If you have received God’s grace God now wants you to grow in that grace. God’s plan is for you to be more like Jesus. God’s plan is for you to be grace-filled. To show his grace to the world.

            If you understand God’s offer to you in Jesus, if you understand that Jesus came into this world, was born into this world, to die, so that you and I who were dead in our sins and our ignorance and rebellion of God might have the gift of eternal life, if you know and accept and trust these facts, then you will be different from what you were before. You cannot stay the same. Grace changes those who receive it.
            You will live for God, not for yourself. It’s what the Macedonians did in 2 Cor 8 – they gave as much as they could, even beyond what they could afford, because they gave themselves to God first.
            Grace will show in the way Christians live. It must.
            In a World Magazine article Joel Belz writes: “Grace has symptoms. If one does not have the symptoms, does one have the condition? (and going on to speak about money he wrote) People who have genuinely experienced God’s grace will demonstrate liberality in their giving. If liberality in giving is not in evidence, have those people genuinely experienced God’s grace?’ Paul essentially says in 2 Cor 8:6 – giving is an act of grace. For Paul, it is unthinkable that anyone who really delights in knowing this Christ could be stingy. And it’s why we had those readings from Proverbs about money. I want to challenge and encourage you about how you use your money, for as someone once said - “the wallet is a sort of acid test of the reality of our surrender to the Lord Jesus Christ.”
            But it’s more than just money. If you have really received grace you will live grace. If Jesus lives in you, you will live grace. You will give grace. You will grow in grace. Giving ourselves to God makes the difference. It changes our perspective on everything. On money, on self, on relationships, on career, on materialism, on the world, on the future, on life, on death. We will love others, even our enemies, and do so out of sheer grace, not for what we can get out of it. We will give to Christian work and to the poor for we know grace, not for some dividend or reward. We will volunteer our time, and use our skills and abilities, in all sorts of ways, for the world says time is money, and God says our time is his.

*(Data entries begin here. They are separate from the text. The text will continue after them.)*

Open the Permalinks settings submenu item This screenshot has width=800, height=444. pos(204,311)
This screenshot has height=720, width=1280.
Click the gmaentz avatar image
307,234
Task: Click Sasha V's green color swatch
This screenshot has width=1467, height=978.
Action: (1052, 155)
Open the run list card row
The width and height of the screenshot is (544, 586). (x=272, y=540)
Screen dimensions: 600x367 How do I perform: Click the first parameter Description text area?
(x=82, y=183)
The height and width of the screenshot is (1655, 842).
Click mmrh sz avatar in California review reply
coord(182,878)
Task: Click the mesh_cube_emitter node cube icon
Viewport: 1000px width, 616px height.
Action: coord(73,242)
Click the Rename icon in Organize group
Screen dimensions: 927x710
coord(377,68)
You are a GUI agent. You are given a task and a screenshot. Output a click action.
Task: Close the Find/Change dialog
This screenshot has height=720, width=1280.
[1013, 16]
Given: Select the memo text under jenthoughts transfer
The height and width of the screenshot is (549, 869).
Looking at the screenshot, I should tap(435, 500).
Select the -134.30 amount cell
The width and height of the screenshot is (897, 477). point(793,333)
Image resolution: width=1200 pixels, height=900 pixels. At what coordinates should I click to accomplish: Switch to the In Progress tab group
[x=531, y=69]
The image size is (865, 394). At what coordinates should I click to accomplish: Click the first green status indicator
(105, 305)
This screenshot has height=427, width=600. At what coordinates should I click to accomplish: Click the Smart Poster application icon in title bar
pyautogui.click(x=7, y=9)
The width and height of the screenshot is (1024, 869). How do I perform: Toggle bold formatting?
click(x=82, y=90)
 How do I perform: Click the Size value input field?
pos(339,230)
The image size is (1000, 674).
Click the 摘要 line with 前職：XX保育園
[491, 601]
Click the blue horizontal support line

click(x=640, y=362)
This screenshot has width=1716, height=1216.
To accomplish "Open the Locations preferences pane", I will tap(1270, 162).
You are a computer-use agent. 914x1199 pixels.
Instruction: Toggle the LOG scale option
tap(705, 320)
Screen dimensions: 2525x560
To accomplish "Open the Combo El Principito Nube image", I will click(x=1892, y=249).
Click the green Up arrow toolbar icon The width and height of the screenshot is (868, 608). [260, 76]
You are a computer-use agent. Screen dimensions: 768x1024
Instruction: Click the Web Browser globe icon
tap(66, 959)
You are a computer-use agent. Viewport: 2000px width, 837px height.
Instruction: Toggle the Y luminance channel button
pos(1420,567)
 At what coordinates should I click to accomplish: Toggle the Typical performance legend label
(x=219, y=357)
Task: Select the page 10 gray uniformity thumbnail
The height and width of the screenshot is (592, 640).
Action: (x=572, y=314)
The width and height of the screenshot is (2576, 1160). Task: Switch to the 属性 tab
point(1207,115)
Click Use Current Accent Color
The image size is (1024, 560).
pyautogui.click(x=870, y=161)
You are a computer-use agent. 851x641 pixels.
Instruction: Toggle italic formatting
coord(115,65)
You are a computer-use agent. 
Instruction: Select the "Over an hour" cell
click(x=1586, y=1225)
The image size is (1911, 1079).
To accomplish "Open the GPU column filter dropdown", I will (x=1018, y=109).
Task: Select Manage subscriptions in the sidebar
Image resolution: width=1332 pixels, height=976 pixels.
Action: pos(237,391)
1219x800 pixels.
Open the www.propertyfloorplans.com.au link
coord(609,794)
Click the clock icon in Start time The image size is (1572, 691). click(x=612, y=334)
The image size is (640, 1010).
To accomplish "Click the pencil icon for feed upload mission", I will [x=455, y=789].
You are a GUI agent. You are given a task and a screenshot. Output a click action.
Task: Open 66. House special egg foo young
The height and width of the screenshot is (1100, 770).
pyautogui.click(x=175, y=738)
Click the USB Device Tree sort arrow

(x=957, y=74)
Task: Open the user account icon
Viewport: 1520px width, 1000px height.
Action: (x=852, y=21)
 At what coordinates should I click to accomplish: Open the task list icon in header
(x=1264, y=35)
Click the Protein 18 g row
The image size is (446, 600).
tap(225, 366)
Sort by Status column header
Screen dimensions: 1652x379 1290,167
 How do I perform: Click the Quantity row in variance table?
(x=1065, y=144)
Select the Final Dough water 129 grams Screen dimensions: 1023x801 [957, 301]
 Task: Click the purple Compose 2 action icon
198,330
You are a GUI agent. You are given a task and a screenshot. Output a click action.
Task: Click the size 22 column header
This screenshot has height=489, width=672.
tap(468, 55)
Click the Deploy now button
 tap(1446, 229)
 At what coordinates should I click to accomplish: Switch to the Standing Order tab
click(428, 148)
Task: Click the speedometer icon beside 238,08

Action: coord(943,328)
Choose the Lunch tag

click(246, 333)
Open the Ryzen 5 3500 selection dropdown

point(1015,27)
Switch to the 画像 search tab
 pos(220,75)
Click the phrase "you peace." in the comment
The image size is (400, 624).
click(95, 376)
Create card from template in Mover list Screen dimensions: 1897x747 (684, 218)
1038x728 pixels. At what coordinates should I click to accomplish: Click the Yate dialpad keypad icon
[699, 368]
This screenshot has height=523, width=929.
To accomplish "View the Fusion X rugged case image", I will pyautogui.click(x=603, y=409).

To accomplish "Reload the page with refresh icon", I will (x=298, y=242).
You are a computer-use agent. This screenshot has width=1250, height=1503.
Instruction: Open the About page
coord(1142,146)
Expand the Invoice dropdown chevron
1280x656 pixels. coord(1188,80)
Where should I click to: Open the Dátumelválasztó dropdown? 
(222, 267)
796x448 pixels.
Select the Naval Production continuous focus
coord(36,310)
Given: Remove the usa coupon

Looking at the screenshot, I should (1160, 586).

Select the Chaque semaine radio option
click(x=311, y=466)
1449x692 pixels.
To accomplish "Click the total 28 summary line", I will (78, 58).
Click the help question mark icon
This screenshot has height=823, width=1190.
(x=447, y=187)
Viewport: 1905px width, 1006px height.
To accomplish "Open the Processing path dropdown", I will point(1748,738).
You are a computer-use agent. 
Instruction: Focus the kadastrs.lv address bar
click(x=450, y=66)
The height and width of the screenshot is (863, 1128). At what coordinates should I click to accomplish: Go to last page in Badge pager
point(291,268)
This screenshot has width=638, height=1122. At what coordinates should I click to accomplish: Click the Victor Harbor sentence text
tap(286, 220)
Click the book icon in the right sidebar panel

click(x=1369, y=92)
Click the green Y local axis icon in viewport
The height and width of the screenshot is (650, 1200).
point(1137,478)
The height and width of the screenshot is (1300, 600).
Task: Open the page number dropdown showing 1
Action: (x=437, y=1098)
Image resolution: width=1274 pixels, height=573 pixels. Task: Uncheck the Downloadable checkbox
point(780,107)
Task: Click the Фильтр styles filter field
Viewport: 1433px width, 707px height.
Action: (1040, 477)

            And Jesus is our example, and our power and our motivation. Jesus is God’s standard of our giving and of our life as Christians. Christ’s sacrifice on the cross is the model of Christian life and generosity.

            Have you received the grace of our Lord Jesus Christ? Then prove it in your life.

            Mother Teresa said “I am a little pencil in the hand of a writing God who is sending a love letter to the world."
            We are Jesus to the world; our actions speak louder than a hundred books or preachers. Show them grace, show them in your life the grace of our Lord.